• [Set task]:
Copy verbatim the part of the items that begins with the line containing "Task: Collapse 控制台 menu section" and ends with the line containing "Looking at the screenshot, I should [x=1106, y=99].", both lines included.

(Entries on locating words and elements)
┄┄┄┄┄┄

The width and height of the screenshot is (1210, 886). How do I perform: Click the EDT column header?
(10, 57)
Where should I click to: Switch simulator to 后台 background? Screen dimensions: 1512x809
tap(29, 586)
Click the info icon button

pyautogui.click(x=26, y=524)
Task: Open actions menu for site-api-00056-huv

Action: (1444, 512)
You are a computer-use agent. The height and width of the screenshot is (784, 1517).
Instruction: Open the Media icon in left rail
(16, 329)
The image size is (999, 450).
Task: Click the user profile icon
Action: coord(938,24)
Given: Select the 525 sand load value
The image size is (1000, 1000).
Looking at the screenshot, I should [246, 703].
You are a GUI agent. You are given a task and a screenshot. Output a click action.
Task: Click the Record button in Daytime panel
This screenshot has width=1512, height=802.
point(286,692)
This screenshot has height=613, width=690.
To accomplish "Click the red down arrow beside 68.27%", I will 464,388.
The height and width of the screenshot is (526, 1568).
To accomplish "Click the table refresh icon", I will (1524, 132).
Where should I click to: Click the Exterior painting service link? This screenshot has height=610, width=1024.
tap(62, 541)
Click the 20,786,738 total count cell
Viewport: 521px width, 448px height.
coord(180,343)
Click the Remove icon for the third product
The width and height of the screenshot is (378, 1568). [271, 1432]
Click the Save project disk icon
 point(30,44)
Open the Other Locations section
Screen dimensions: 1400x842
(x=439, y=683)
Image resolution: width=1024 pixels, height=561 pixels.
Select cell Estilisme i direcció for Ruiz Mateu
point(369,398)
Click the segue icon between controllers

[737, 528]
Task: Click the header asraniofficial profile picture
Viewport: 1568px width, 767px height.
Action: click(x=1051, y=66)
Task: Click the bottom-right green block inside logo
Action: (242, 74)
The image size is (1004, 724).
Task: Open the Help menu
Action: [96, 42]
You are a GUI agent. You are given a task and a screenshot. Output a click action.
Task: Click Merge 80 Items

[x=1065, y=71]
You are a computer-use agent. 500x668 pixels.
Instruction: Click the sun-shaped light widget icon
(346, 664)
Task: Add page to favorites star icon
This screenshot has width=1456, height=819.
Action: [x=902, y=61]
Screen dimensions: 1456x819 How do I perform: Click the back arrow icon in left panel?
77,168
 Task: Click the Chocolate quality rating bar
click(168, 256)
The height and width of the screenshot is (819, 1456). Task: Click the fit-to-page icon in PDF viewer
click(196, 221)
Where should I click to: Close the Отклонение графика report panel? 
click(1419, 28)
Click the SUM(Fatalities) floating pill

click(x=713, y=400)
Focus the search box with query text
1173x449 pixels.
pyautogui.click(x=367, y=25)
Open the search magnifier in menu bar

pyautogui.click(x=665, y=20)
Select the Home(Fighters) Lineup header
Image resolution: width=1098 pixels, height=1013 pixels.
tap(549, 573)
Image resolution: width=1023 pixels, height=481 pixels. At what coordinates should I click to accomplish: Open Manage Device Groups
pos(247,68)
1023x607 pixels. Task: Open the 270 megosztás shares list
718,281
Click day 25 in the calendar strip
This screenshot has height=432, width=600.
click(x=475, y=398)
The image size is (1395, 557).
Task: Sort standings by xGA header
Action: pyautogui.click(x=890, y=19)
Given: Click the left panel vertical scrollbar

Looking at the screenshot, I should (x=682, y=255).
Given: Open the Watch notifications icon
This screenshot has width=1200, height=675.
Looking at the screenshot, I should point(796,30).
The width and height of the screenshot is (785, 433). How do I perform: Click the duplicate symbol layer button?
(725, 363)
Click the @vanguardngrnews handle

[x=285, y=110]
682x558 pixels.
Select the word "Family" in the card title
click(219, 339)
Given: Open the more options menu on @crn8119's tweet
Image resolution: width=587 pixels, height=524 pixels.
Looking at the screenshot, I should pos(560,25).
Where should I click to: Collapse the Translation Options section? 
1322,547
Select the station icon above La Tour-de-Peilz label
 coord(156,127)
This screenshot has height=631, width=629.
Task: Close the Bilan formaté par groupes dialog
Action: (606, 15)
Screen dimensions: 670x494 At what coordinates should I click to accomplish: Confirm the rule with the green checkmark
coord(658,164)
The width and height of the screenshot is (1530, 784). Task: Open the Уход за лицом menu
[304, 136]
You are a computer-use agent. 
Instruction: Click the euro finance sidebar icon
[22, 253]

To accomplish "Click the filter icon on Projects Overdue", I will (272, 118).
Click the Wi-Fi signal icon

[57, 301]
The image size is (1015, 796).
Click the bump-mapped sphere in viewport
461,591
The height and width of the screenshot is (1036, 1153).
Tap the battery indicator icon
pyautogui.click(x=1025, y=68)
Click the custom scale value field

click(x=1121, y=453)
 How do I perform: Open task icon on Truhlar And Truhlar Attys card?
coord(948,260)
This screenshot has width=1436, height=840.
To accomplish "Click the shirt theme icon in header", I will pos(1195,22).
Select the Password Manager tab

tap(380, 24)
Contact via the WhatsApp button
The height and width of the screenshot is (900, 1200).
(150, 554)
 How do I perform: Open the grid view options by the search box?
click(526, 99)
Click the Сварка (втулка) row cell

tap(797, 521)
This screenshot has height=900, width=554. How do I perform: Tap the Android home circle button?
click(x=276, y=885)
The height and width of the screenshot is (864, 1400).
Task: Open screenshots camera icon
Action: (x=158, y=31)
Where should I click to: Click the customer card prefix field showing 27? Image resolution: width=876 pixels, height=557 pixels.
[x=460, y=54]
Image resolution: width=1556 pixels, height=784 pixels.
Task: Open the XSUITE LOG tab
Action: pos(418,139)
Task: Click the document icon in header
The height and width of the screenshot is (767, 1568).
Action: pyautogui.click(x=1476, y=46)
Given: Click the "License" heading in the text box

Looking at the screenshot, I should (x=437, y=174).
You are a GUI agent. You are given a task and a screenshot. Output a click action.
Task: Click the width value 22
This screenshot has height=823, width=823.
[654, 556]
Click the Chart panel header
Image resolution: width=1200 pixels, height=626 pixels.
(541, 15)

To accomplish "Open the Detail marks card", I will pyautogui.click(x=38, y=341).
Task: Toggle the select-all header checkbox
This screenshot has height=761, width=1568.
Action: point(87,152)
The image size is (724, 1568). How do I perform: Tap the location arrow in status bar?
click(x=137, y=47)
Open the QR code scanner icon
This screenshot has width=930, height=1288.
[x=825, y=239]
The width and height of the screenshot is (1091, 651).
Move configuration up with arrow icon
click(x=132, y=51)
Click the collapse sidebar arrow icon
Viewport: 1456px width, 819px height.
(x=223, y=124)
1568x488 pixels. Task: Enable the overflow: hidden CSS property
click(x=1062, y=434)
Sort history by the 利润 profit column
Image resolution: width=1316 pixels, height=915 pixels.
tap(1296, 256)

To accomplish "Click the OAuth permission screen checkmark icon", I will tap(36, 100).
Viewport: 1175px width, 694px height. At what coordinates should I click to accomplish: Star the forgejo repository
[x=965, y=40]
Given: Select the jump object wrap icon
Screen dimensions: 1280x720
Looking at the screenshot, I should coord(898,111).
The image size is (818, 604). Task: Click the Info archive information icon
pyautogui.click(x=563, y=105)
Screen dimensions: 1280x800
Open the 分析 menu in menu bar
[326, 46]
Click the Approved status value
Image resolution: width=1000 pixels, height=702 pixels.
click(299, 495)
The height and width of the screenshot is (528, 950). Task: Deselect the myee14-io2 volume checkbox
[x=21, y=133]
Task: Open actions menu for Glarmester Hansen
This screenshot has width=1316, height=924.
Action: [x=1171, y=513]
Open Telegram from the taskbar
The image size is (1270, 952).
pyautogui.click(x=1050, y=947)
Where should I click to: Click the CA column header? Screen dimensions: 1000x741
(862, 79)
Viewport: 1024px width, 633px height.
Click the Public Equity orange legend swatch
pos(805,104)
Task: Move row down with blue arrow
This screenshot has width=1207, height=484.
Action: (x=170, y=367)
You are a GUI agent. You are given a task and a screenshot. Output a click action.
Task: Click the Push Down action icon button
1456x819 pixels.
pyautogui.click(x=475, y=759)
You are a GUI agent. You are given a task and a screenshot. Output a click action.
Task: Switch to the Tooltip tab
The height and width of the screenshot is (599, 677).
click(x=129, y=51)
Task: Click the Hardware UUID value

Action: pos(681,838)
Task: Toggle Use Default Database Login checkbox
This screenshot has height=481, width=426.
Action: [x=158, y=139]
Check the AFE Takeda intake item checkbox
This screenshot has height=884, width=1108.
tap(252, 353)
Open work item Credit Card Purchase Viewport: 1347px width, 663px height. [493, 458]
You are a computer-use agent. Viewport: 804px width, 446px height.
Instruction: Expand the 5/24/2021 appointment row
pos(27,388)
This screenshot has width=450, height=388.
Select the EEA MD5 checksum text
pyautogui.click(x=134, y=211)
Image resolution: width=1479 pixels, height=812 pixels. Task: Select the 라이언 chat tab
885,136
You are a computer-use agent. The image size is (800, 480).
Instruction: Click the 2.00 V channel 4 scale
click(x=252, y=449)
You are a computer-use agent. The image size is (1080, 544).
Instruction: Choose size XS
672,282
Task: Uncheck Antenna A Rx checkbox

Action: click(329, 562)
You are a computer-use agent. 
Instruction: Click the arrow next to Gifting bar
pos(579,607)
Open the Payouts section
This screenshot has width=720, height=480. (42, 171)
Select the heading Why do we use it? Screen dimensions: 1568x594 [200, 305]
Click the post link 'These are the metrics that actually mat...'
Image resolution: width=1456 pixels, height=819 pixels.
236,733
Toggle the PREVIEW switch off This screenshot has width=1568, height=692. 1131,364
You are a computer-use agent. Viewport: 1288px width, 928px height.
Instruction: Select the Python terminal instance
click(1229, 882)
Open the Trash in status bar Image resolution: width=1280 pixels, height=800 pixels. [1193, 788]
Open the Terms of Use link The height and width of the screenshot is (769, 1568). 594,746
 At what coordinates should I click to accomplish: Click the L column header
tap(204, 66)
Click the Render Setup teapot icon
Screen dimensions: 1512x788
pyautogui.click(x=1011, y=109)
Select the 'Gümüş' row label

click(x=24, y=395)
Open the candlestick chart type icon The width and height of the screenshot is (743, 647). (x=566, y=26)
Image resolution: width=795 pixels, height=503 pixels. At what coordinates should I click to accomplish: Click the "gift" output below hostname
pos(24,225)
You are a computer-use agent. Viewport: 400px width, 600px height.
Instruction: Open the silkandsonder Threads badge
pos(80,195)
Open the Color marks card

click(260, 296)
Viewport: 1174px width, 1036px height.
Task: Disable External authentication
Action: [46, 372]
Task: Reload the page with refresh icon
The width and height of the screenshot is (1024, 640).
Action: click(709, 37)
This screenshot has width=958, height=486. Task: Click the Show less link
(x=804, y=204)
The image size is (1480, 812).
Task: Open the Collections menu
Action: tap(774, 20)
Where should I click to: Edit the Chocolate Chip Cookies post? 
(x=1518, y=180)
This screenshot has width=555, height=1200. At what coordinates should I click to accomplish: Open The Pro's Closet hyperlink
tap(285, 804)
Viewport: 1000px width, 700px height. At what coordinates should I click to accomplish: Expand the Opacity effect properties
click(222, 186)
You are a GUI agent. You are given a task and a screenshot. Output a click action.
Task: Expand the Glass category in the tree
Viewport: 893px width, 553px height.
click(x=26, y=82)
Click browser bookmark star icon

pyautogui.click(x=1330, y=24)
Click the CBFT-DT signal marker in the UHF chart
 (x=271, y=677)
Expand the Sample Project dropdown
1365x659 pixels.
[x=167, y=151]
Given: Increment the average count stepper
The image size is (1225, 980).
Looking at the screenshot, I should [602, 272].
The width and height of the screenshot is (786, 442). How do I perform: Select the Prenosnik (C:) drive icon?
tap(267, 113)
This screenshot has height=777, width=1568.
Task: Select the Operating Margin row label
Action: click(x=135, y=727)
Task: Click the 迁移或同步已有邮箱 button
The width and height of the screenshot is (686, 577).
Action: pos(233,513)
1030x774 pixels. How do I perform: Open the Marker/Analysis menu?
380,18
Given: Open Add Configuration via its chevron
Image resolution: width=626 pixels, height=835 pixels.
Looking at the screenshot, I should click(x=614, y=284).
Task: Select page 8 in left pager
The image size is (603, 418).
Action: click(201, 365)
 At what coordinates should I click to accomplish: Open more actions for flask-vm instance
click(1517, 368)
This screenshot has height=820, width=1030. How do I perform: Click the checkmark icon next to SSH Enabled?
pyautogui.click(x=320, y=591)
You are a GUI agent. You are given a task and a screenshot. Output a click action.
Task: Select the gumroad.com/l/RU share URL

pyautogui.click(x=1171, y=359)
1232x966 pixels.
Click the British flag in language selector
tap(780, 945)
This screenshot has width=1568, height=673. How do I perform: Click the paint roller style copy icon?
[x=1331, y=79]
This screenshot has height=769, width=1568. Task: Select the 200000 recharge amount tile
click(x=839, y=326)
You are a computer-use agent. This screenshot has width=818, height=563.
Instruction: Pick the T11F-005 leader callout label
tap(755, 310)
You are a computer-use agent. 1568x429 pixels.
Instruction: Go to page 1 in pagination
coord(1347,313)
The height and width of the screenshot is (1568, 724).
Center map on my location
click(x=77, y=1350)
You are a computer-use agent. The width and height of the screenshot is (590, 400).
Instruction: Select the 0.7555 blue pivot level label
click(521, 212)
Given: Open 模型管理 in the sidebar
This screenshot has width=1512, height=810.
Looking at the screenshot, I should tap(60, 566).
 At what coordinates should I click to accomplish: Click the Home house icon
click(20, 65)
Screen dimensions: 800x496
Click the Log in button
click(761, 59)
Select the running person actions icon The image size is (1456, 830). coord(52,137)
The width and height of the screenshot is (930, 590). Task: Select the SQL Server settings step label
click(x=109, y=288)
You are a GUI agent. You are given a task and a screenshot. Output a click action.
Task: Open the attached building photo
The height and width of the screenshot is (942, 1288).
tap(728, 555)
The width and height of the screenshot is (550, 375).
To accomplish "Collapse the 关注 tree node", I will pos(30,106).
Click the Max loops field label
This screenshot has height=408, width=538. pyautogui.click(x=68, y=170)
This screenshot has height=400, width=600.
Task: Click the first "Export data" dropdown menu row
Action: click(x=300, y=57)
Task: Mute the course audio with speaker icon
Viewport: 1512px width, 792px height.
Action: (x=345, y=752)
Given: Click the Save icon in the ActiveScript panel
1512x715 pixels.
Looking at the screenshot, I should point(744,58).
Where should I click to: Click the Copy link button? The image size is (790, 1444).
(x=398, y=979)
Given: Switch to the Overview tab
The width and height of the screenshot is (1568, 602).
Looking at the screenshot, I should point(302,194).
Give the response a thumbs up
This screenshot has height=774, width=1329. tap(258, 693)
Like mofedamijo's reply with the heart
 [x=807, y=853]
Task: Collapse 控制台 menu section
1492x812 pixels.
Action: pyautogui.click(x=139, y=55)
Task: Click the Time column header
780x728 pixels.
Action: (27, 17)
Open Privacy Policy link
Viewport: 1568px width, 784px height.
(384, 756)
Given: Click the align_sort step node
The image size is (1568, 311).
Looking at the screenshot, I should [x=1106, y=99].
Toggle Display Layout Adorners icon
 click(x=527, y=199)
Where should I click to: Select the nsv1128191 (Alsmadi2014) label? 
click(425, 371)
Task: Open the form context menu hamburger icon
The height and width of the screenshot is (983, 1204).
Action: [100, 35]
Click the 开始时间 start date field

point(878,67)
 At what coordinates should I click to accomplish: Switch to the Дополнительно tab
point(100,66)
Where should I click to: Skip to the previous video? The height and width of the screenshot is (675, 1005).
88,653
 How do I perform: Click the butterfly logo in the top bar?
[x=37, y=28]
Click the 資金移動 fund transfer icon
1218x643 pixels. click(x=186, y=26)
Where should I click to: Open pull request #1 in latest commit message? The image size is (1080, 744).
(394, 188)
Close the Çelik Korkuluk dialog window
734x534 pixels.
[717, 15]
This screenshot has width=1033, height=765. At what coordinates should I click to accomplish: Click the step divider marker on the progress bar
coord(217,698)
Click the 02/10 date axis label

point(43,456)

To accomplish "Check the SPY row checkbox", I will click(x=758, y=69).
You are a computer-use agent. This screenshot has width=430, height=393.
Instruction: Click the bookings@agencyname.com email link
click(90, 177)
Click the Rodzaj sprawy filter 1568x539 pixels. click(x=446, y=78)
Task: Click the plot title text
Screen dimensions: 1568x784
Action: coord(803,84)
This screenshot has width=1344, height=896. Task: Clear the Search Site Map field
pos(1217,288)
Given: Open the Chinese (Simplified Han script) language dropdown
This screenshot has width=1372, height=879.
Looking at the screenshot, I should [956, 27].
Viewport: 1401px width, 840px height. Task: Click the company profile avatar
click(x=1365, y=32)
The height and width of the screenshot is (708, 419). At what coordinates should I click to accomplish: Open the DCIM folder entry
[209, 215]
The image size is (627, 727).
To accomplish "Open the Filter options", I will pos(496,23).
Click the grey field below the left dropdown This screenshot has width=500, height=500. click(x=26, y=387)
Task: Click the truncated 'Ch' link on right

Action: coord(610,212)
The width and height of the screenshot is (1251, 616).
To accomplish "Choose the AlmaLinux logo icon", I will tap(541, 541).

┄┄┄┄┄┄

• [Output of the exercise]:
Task: Collapse 控制台 menu section
1492x812 pixels.
Action: pyautogui.click(x=139, y=55)
Task: Click the Time column header
780x728 pixels.
Action: (27, 17)
Open Privacy Policy link
Viewport: 1568px width, 784px height.
(384, 756)
Given: Click the align_sort step node
The image size is (1568, 311).
Looking at the screenshot, I should [x=1106, y=99].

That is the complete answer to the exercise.